To figure out 'T's unit, we can think about how the units relate. If we multiply 'v' by itself (which is like squaring 'v'), the result will be equal to 'T' divided by '$$\mu$$'.
So, let's write the relationship using just the units:
$$\text{(Unit of v)} \times \text{(Unit of v)} = \frac{\text{Unit of T}}{\text{(Unit of } \mu \text{)}}$$
Substitute the known units:
$$\left(\frac{\text{meter}}{\text{second}}\right) \times \left(\frac{\text{meter}}{\text{second}}\right) = \frac{\text{Unit of T}}{\left(\frac{\text{kilogram}}{\text{meter}}\right)}$$
This simplifies the left side:
$$\frac{\text{meter} \times \text{meter}}{\text{second} \times \text{second}} = \frac{\text{Unit of T}}{\frac{\text{kilogram}}{\text{meter}}}$$
To find the unit of 'T', we can multiply both sides of this relationship by the unit of '$$\mu$$':
$$\text{Unit of T} = \left(\frac{\text{meter} \times \text{meter}}{\text{second} \times \text{second}}\right) \times \left(\frac{\text{kilogram}}{\text{meter}}\right)$$
We can simplify this expression by canceling out one 'meter' from the top part of the first fraction and the bottom part of the second fraction, just like we would do with numbers in multiplication:
$$\text{Unit of T} = \frac{\text{meter} \times \text{kilogram}}{\text{second} \times \text{second}}$$
So, the unit for 'T' in the second equation is **meter times kilogram divided by second times second**.

**step4** Identifying the Physical Quantity for T in $$f=1/T$$

In the first equation ($$f=1/T$$), we found that the unit for 'T' is "seconds".
When we talk about the amount of time it takes for one full event or cycle to happen, we call that the "period". The unit for period is indeed seconds.
Therefore, in the equation $$f=1/T$$, 'T' represents **Period**.

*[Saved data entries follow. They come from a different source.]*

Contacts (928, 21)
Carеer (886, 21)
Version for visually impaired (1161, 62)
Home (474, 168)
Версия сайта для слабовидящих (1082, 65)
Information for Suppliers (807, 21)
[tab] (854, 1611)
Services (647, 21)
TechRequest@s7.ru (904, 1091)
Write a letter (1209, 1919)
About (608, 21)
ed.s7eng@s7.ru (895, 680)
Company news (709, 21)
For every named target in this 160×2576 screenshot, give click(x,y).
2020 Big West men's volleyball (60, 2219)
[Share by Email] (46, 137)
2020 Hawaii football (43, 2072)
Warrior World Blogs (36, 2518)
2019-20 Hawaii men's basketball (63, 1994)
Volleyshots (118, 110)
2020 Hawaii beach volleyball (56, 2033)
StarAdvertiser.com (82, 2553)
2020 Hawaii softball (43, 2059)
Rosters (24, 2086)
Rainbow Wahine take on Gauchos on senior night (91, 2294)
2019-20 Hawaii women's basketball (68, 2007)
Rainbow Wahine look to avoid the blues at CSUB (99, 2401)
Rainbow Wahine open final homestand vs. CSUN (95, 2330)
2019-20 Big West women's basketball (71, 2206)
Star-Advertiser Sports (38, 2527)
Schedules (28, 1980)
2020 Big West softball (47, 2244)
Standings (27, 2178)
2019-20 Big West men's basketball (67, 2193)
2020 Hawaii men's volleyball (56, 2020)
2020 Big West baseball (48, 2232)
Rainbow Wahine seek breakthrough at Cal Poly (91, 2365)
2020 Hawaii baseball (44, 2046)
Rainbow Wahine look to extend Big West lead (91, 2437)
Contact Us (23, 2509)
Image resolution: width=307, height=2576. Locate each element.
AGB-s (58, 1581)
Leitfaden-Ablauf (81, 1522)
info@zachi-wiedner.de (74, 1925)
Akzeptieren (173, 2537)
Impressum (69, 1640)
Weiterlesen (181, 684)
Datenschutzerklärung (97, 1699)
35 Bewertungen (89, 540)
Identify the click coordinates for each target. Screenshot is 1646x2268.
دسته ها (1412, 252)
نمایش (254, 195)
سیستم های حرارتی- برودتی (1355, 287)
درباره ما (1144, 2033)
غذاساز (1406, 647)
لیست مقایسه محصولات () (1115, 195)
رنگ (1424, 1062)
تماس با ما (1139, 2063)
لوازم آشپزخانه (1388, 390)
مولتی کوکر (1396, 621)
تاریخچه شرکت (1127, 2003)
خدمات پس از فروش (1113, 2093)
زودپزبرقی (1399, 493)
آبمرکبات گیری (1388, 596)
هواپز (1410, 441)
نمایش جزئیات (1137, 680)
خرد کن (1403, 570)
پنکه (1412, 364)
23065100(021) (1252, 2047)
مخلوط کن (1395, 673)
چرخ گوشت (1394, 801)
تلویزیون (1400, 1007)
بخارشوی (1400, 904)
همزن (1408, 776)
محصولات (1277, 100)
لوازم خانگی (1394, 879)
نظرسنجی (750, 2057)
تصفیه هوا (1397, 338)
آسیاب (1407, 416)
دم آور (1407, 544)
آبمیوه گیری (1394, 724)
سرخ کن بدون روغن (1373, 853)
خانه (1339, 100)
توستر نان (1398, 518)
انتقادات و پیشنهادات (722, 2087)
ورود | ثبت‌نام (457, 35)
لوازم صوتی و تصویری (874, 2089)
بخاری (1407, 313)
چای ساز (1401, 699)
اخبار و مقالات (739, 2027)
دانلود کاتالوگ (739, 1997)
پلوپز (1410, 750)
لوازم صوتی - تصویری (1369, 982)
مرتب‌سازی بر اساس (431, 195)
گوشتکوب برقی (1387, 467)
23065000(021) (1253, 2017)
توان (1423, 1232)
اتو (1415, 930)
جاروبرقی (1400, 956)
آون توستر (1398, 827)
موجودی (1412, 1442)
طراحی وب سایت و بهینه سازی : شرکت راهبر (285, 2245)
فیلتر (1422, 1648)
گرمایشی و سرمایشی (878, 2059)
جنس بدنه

**step5** Identifying the Physical Quantity for T in $$v=\sqrt{T/\mu}$$

In the second equation ($$v=\sqrt{T/\mu}$$), we found that the unit for 'T' is $$\frac{\text{meter} \times \text{kilogram}}{\text{second} \times \text{second}}$$.
This combination of units (kilogram times meter divided by second times second) is the standard unit for **Force**. Force is what causes things to move or change their motion. An example of force that fits well in an equation like $$v=\sqrt{T/\mu}$$ (which often describes waves on a string) is "tension", which is the pulling force in a rope or string.
Therefore, in the equation $$v=\sqrt{T/\mu}$$, 'T' represents **Tension** (which is a type of Force).